[Records from a pointing dataset]
***
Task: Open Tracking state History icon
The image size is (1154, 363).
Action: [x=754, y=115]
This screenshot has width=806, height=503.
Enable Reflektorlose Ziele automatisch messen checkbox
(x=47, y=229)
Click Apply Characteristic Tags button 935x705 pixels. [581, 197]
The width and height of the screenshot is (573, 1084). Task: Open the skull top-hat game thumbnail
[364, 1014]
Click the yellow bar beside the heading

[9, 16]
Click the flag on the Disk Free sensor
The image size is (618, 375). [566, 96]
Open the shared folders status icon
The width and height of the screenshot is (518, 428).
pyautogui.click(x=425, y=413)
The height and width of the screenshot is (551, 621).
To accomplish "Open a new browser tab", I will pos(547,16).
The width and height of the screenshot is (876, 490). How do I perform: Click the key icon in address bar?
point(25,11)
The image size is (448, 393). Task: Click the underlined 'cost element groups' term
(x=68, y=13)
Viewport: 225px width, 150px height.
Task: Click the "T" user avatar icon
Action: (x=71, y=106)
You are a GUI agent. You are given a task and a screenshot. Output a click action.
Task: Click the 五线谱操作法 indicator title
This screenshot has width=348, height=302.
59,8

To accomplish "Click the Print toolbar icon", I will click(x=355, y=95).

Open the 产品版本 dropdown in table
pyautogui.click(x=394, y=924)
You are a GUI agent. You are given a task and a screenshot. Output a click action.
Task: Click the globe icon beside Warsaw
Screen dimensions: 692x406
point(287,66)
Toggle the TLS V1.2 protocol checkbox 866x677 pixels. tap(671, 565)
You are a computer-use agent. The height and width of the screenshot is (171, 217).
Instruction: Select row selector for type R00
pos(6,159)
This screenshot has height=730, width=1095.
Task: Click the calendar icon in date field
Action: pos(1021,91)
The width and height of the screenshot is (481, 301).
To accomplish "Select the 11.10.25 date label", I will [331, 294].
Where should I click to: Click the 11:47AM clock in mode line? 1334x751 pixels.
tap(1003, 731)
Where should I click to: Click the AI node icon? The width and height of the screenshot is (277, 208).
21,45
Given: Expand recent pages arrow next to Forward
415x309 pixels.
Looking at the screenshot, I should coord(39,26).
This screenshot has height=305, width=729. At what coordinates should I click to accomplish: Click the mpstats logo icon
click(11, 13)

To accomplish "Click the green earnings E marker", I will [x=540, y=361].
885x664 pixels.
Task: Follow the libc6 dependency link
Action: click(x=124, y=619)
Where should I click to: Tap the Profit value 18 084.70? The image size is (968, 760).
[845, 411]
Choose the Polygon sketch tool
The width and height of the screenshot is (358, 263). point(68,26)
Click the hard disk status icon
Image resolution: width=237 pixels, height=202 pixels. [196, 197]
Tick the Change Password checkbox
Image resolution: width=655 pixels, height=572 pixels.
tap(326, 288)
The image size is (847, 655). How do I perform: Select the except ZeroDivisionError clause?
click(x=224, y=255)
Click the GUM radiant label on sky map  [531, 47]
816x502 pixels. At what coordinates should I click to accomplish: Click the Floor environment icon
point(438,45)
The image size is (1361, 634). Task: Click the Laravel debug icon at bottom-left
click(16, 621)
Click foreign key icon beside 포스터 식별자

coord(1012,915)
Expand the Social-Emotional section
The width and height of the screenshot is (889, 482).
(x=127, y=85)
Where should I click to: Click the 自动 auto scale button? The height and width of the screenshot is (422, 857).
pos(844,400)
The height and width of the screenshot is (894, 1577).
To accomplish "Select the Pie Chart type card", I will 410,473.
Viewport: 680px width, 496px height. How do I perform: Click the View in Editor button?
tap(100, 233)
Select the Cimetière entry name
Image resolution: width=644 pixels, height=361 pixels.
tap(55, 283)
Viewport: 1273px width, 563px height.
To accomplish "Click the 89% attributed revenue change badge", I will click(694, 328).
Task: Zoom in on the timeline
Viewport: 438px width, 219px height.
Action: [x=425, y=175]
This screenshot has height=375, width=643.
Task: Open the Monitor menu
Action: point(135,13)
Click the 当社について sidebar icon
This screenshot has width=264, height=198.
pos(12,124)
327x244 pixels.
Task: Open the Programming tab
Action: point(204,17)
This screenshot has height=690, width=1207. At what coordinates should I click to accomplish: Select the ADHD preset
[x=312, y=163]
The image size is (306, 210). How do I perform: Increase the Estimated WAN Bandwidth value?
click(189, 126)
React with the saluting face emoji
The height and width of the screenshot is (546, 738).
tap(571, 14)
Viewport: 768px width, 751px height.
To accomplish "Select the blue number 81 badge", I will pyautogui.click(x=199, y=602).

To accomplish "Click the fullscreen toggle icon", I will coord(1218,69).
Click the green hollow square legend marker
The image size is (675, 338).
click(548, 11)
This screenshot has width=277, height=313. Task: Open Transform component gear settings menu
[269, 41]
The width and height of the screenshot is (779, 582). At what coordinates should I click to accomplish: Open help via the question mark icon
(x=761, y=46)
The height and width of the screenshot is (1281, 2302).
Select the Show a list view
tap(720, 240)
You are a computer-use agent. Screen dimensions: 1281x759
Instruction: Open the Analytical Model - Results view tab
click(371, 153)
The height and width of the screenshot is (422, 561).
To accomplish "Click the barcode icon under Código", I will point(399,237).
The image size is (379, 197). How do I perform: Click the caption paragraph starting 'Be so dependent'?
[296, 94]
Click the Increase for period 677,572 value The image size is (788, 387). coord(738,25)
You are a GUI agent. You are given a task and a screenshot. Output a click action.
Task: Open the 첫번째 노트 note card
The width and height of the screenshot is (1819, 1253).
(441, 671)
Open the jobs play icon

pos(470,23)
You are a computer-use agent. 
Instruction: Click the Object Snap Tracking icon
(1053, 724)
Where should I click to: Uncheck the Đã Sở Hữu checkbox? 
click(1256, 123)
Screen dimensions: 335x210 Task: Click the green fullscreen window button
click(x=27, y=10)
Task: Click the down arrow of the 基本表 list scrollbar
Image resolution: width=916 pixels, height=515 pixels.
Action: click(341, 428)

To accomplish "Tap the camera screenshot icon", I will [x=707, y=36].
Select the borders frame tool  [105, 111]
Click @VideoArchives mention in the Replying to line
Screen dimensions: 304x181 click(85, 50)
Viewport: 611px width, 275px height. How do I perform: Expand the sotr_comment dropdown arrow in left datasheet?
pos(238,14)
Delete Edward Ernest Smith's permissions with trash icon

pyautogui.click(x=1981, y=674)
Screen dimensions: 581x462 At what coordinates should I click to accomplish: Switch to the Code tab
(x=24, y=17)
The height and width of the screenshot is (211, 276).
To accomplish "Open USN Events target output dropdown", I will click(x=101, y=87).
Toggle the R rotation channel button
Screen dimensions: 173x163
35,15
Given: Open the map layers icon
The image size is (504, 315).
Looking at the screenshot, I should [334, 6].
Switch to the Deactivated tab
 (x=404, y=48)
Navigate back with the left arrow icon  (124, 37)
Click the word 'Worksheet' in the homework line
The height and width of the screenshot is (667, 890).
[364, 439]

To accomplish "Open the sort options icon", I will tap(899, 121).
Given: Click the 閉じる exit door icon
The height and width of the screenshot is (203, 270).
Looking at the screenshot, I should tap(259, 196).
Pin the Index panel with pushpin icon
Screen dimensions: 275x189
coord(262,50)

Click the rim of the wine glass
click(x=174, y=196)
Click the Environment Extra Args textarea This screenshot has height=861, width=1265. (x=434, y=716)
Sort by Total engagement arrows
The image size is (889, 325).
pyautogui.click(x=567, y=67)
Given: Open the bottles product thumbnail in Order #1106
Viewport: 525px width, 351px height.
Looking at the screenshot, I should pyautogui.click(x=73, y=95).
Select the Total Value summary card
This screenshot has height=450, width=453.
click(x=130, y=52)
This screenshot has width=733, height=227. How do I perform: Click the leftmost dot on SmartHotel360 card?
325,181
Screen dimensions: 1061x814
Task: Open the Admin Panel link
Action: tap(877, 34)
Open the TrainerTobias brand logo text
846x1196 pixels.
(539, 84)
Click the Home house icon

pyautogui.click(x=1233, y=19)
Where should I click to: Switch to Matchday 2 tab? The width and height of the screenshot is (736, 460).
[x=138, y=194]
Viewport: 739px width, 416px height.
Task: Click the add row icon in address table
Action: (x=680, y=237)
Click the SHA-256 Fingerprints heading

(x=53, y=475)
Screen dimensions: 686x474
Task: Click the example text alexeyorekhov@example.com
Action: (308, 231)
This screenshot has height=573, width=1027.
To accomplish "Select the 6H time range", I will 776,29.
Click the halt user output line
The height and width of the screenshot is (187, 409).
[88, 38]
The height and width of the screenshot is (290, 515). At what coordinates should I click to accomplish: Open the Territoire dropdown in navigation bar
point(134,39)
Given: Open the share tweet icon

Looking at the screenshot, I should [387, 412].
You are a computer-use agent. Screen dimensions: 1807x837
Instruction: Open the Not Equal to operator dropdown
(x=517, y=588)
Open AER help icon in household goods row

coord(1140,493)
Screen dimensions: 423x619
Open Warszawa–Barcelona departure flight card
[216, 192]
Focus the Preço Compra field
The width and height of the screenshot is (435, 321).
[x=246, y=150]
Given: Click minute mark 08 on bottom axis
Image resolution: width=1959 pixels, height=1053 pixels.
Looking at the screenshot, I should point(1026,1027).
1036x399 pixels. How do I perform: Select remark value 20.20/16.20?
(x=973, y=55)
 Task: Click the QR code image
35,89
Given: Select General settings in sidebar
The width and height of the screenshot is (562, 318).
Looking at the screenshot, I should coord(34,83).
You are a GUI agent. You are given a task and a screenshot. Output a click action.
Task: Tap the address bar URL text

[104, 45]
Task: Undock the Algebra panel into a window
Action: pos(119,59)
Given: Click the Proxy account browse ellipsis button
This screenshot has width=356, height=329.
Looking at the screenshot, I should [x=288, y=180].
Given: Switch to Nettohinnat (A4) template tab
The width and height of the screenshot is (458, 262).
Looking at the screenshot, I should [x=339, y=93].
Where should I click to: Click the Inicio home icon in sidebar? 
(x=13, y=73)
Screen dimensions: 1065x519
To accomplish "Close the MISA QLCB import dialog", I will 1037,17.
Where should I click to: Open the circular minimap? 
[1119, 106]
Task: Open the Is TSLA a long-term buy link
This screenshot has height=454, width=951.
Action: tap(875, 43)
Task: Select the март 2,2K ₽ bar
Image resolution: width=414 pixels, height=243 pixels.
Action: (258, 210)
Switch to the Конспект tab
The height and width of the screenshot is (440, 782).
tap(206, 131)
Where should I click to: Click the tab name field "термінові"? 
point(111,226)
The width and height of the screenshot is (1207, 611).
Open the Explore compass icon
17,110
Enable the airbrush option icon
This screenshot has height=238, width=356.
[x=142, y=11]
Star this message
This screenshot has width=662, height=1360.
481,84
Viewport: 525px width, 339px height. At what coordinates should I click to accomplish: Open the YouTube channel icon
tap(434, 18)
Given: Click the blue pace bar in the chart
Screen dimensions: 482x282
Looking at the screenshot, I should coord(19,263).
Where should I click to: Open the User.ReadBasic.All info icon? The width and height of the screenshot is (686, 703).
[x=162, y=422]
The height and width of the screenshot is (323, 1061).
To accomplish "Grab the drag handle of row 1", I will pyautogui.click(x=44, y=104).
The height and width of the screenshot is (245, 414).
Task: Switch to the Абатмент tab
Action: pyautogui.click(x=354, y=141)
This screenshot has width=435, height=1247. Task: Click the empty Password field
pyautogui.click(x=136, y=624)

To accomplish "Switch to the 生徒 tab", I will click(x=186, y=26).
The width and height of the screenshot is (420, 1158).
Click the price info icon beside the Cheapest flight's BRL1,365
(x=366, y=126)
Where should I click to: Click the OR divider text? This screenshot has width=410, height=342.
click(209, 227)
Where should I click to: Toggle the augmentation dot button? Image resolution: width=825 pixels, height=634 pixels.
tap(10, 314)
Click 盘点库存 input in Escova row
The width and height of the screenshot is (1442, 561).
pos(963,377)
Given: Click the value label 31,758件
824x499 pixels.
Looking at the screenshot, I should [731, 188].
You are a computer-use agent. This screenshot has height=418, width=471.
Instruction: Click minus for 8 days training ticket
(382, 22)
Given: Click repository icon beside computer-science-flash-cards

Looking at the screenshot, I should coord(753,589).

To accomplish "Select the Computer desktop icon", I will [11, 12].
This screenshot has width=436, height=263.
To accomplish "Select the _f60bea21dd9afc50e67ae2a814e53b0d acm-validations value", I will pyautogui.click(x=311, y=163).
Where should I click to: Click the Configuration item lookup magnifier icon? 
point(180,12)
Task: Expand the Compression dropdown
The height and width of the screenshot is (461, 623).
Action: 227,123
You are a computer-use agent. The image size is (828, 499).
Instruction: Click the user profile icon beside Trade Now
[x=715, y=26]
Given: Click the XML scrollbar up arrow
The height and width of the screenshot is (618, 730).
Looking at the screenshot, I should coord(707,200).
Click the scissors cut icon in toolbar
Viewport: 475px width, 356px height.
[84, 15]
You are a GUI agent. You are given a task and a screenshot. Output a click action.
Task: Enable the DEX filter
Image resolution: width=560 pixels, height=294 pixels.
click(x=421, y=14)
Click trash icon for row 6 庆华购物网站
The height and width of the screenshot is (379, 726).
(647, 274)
***
(THE PROBLEM):
Output the lines of the listing between the line holding "The height and width of the screenshot is (551, 621)." and the line holding "pyautogui.click(x=394, y=924)", inclusive, word for word.

(WRITTEN SOLUTION):
The height and width of the screenshot is (551, 621).
To accomplish "Open a new browser tab", I will pos(547,16).
The width and height of the screenshot is (876, 490). How do I perform: Click the key icon in address bar?
point(25,11)
The image size is (448, 393). Task: Click the underlined 'cost element groups' term
(x=68, y=13)
Viewport: 225px width, 150px height.
Task: Click the "T" user avatar icon
Action: (x=71, y=106)
You are a GUI agent. You are given a task and a screenshot. Output a click action.
Task: Click the 五线谱操作法 indicator title
This screenshot has width=348, height=302.
59,8

To accomplish "Click the Print toolbar icon", I will click(x=355, y=95).

Open the 产品版本 dropdown in table
pyautogui.click(x=394, y=924)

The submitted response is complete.